BEGIN Supplied entries
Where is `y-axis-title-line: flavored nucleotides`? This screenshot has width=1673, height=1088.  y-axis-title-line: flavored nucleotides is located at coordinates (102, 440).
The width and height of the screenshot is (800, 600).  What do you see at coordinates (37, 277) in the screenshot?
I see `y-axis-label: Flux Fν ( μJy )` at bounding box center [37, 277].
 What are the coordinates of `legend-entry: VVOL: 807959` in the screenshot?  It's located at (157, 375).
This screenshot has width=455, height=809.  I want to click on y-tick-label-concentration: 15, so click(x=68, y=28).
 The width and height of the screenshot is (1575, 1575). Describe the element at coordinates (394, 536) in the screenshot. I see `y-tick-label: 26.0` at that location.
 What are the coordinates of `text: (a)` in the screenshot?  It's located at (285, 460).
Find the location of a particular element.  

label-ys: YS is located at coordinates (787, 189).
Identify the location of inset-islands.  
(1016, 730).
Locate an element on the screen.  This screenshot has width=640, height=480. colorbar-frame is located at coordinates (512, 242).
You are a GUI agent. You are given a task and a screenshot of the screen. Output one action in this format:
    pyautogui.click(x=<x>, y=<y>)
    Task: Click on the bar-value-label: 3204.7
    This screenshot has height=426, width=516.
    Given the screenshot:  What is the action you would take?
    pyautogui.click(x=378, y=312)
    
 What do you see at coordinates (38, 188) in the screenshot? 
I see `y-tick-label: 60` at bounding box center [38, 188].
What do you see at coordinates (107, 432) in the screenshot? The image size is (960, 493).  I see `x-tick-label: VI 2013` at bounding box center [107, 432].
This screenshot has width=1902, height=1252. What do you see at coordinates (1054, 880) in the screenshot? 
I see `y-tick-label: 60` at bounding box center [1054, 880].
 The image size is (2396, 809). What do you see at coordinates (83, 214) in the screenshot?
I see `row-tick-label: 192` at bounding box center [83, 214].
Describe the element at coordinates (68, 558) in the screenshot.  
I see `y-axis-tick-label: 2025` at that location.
END Supplied entries
#### What to do:
Count the lines of the data above that contain the string "Describe", treating uppercase and lowercase letters as distinct, and give only the number.

#### Answer to this problem:
2